Limitations and Next Steps

It is crucial to be transparent about the limitations of this current system, especially regarding security and privacy. While the core architecture for a secure agent has been outlined, the necessary guardrails—such as aggressive PII redaction and sandboxing for destructive actions—have not yet been implemented. It will need a thorough security review before such system can be used for practical purpose. Beyond this foundational concern, the agent can still suffer from a form of “Context Amnesia” occasionally failing to use its history effectively to avoid loops, which highlights the need for a more advanced memory system. Furthermore, it struggles with complex, data-driven procedures (like comparing prices) and its perception is confined to the HTML DOM, leaving it blind to <canvas> elements or OS-level interactions like file uploads.

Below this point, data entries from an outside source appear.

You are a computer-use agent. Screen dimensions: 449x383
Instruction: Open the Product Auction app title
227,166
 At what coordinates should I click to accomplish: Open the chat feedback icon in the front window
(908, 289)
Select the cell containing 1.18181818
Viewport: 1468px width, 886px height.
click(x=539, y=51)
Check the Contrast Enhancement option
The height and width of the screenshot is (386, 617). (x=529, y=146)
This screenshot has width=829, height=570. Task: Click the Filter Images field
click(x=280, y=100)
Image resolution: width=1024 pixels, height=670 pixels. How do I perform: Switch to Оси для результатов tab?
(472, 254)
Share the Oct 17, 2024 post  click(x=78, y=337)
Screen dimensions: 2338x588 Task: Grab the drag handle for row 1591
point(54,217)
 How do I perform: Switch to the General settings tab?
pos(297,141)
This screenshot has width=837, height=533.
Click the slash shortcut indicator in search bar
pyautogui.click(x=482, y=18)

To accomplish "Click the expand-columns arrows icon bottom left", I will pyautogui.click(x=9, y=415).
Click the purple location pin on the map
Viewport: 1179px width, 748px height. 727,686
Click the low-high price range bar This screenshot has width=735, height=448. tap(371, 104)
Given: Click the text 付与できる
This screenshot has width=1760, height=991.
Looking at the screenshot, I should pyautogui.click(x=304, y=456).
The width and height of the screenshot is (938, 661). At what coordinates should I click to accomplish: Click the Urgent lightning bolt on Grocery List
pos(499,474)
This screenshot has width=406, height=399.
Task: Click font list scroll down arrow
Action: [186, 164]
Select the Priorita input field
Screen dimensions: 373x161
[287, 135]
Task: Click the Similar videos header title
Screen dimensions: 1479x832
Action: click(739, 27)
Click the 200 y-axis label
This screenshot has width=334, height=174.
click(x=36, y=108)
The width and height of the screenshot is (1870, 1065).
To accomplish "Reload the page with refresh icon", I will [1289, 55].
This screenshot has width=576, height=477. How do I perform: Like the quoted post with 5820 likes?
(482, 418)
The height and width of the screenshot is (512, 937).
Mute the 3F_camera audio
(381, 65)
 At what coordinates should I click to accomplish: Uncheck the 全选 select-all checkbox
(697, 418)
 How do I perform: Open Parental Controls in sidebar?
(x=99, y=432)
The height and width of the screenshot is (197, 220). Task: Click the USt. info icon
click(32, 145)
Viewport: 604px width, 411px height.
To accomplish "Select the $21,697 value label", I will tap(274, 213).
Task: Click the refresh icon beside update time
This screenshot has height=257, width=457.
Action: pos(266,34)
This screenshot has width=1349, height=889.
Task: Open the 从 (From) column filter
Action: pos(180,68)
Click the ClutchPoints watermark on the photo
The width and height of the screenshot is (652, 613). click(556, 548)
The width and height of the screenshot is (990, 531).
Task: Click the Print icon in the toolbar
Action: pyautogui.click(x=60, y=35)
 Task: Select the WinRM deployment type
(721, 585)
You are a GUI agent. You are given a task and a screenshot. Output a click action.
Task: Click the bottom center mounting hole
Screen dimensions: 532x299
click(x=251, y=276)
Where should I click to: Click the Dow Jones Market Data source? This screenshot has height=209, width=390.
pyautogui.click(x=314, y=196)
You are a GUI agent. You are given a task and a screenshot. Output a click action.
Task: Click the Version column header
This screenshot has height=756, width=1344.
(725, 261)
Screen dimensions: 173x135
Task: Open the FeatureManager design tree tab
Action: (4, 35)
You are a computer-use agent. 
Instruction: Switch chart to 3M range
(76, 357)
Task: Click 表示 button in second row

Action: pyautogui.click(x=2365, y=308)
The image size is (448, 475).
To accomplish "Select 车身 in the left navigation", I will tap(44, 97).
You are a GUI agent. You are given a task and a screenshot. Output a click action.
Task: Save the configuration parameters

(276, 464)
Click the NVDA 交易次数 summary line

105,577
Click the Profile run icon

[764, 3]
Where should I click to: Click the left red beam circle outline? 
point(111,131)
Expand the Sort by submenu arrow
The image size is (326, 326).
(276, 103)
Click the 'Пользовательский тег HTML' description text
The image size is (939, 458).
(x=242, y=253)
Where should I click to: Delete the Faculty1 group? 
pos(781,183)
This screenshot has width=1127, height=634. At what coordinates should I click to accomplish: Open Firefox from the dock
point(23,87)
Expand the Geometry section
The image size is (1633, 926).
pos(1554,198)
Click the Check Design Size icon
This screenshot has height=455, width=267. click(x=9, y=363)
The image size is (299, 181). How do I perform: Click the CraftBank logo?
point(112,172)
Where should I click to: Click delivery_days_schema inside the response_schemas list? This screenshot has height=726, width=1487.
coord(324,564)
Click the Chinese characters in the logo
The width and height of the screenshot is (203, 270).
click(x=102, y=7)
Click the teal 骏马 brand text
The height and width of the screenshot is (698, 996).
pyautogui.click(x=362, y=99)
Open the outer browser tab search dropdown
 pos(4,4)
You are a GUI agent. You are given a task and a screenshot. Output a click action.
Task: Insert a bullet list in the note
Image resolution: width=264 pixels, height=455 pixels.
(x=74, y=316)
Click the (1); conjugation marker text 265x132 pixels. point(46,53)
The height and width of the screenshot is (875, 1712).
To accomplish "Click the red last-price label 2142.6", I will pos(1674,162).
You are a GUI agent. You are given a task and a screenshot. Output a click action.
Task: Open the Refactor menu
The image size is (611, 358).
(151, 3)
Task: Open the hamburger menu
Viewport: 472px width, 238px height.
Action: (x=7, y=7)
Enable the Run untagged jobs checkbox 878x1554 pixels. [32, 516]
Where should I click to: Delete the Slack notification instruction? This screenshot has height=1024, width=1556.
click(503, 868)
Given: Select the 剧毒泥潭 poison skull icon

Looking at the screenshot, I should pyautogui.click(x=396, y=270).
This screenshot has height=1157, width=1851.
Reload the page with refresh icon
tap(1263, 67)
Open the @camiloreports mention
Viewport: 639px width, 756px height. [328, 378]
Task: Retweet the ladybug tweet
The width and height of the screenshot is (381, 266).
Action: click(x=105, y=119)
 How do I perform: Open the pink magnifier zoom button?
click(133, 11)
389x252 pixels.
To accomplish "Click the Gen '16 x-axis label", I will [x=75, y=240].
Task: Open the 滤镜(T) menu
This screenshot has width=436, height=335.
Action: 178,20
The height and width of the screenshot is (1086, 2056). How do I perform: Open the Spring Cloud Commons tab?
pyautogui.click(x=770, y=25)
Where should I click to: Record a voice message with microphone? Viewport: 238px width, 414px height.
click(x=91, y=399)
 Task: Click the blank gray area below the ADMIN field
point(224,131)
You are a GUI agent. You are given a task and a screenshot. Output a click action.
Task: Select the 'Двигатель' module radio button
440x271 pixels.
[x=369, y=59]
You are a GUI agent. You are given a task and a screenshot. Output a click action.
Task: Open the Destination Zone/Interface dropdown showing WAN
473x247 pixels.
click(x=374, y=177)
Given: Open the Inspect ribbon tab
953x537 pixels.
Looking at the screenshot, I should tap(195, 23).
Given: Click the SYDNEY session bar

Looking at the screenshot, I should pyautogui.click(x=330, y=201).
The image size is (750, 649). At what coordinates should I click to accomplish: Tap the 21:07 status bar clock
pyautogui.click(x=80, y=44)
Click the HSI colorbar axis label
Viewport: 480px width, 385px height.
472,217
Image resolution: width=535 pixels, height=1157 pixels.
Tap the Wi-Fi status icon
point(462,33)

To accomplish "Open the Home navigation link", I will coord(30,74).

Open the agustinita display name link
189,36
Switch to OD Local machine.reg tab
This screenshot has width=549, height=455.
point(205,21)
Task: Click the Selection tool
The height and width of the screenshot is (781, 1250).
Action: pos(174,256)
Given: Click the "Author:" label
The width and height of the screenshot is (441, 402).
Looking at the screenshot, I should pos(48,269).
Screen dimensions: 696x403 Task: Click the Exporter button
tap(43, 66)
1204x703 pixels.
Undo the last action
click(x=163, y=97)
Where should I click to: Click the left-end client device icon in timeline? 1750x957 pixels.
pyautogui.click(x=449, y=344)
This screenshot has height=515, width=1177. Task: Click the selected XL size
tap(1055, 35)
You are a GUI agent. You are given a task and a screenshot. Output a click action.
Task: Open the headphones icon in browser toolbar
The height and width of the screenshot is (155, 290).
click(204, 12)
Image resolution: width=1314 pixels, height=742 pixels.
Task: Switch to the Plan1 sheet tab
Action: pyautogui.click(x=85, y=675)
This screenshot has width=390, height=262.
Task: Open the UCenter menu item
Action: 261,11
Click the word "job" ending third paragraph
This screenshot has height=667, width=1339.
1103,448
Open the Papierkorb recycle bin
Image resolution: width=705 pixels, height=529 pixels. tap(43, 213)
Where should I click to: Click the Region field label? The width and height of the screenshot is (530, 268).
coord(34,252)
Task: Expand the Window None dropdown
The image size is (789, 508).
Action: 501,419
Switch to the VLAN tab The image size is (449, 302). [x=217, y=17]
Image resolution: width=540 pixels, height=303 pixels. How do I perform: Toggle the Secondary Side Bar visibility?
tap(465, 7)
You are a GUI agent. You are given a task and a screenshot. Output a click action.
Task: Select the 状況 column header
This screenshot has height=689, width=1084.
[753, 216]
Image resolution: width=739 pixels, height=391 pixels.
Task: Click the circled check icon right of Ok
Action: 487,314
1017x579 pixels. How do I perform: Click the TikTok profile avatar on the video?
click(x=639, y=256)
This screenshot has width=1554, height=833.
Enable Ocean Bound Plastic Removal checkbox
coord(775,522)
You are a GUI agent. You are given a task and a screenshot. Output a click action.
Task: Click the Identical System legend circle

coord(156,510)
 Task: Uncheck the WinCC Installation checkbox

The system I’ve developed, therefore, stands as an advanced prototype—a robust proof-of-concept that successfully demonstrates a resilient architecture for web automation. While it excels at navigating dynamic UIs and recovering from common errors, its limitations define the path forward. It currently lacks long-term memory to learn from past tasks and the deeper reasoning required for complex data comparison. Crucially, as noted, security and privacy mitigations must be fully implemented, and any use of this agent should be undertaken with extreme caution on non-sensitive, public websites only. The next steps are clear: to evolve this framework by building out these essential security guardrails and integrating a memory system, transforming this powerful prototype into a truly intelligent and trustworthy assistant for the web.